One of the two speakers at the brief public hearing questioned whether the amendment was an issue of safety or was just big government telling businesses what to do.
Commissioners took no action following the hearing, but they are expected to revisit the issue at their June 16 meeting for possible consideration.
The amendment would apply only to on-premises signs located in areas the county has zoned. It would set size and location requirements.
The lack of sign and parking lot standards has played into the debate surrounding a rezoning request by Commissioner Steve Keen, who is also a member of the Planning Board.
The county planning staff cited appearance concerns in recommending against rezoning a portion of Keen's property from residential to commercial shopping. The Planning Board recommended the rezoning.
During a public hearing last month, county Planning Director Connie Price said he would have no problem with the request if the county had sign and parking lot standards in place. Commissioners have yet to act on the request.
Following a public hearing several months ago, commissioners referred back to the Planning Board an amendment to the zoning ordinance that would establish parking lot standards. No further action has been taken on the issue.
The sign standards are being touted as a way to enhance the aesthetics of the county and its ability to attract economic development.
Price on Tuesday said the sign standards also are needed to ensure fair and consistent enforcement of sign regulations and to minimize any potential negative effects signs might have on nearby property.
Also of concern, he said, is safety, by minimizing distractions caused by the signs.
Existing signs would be grandfathered in, Price said. However, changes could then fall under the new rules, he said.
During Tuesday's hearing, Aaron Guyton, who said he works for a billboard company, told commissioners that static billboards with messages that change are safe.
He was responding to comments made during a presentation by Price that safety was one factor in regulating the signs.
Guyton also was concerned about how the amendment would affect billboards.
Price reiterated that the ordinance would apply only to on-premises signs. Billboards would not be affected, he said.
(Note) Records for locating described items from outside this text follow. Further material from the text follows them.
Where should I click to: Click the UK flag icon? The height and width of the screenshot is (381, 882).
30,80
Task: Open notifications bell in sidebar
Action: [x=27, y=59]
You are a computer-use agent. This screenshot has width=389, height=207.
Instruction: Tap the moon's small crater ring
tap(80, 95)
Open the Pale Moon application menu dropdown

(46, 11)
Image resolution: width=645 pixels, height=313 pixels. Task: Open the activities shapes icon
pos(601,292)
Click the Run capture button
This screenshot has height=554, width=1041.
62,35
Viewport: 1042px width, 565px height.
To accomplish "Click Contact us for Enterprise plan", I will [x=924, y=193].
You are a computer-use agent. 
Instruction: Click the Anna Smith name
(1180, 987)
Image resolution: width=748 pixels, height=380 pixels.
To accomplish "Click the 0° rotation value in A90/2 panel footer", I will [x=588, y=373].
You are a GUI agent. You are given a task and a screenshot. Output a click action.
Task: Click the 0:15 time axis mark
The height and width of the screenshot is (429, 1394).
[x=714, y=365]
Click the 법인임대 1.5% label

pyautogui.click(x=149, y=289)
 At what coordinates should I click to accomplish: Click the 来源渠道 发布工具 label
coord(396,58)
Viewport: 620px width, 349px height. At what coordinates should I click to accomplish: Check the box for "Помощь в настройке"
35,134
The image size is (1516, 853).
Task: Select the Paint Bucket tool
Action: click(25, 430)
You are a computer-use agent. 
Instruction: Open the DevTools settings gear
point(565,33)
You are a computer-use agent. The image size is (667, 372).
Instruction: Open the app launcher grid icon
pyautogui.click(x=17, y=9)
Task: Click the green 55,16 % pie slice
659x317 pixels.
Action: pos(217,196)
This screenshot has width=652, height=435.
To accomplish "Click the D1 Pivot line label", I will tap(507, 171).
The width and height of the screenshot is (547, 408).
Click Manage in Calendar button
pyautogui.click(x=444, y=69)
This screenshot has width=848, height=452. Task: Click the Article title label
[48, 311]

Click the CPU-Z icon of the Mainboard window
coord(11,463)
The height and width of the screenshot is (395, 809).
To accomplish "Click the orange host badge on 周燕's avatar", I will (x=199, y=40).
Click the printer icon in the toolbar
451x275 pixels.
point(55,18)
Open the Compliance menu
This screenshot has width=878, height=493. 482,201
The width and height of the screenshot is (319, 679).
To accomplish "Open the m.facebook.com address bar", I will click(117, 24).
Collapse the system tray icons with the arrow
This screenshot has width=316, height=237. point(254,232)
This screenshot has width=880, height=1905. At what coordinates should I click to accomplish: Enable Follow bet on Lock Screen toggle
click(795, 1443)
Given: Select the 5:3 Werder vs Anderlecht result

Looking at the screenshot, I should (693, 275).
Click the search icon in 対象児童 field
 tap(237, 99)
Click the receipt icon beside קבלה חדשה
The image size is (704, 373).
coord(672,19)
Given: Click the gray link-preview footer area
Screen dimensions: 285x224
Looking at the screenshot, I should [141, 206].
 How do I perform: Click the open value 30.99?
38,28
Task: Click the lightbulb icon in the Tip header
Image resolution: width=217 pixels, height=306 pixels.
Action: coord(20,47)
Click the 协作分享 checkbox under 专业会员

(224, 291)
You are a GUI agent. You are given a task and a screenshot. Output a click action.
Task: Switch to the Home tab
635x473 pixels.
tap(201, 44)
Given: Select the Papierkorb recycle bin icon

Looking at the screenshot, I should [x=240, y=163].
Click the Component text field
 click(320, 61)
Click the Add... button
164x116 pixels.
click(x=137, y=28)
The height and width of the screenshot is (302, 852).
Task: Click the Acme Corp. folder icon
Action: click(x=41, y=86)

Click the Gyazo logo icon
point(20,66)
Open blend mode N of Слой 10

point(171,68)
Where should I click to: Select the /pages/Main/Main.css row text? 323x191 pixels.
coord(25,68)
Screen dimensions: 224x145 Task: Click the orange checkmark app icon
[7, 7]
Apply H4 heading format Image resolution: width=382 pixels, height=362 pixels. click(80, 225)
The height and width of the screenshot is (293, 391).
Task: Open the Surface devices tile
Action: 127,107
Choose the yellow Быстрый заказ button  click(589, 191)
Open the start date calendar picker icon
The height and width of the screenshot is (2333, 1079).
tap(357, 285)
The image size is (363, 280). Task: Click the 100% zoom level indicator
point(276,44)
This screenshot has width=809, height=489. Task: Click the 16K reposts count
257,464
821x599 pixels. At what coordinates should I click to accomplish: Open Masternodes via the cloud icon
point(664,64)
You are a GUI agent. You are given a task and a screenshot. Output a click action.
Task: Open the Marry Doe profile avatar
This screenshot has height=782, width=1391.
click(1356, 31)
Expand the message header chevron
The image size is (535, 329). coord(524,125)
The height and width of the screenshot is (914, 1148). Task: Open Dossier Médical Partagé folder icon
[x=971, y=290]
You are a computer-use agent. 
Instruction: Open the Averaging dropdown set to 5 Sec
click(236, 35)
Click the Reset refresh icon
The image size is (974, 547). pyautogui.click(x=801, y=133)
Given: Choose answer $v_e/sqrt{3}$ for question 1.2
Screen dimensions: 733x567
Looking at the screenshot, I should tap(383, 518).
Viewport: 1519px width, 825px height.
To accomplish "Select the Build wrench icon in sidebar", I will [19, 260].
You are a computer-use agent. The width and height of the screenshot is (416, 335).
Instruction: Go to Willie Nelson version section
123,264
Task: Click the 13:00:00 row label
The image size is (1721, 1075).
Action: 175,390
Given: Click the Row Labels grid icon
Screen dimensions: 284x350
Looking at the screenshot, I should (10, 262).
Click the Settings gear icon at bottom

Sean Nielsen, representing local Pizza Inns, said the restaurant utilizes large banners as a means of advertising specials. What, he wanted to know, constituted a distraction?
"Is it a safety issue or bigger government telling us what to do," he said.
Nielsen said he understands if safety is an issue, but added that it is a "tough economy" businesses are operating under.
He noted that the amendment would allow political signs to be posted 60 days prior to an election.
"That is 60 days of distraction," he said.
Also, he asked, what about Christmas signs when they sprout up around the holiday?
"My question is how far does this go?" he said.
The amendment does not apply to municipalities, responded County Manager Lee Smith.
Commissioner Jack Best asked Price how closely the county proposal mirrored Goldsboro's sign standards.
"It is very close," Price said. "If someone puts up a sign then is annexed into Goldsboro they would not have a non-complying sign."
Price provided an over-view of the amendment to commissioners during the board's briefing session that is held prior to the board meeting.
One change concerned signs for churches, schools or public buildings. As recommended by the Planning Board, the amendment would have eliminated a requirement that a sign not be placed closer than 15 feet to the property line.
However, Best questioned removing that requirement and it was decided to leave it in.
Commissioner J.D. Evans said he wanted to ensure that the public knew about the changes.
Price said people in the sign business want to know the rules and regulations.
"They do not want to put up a sign that does not comply," he said.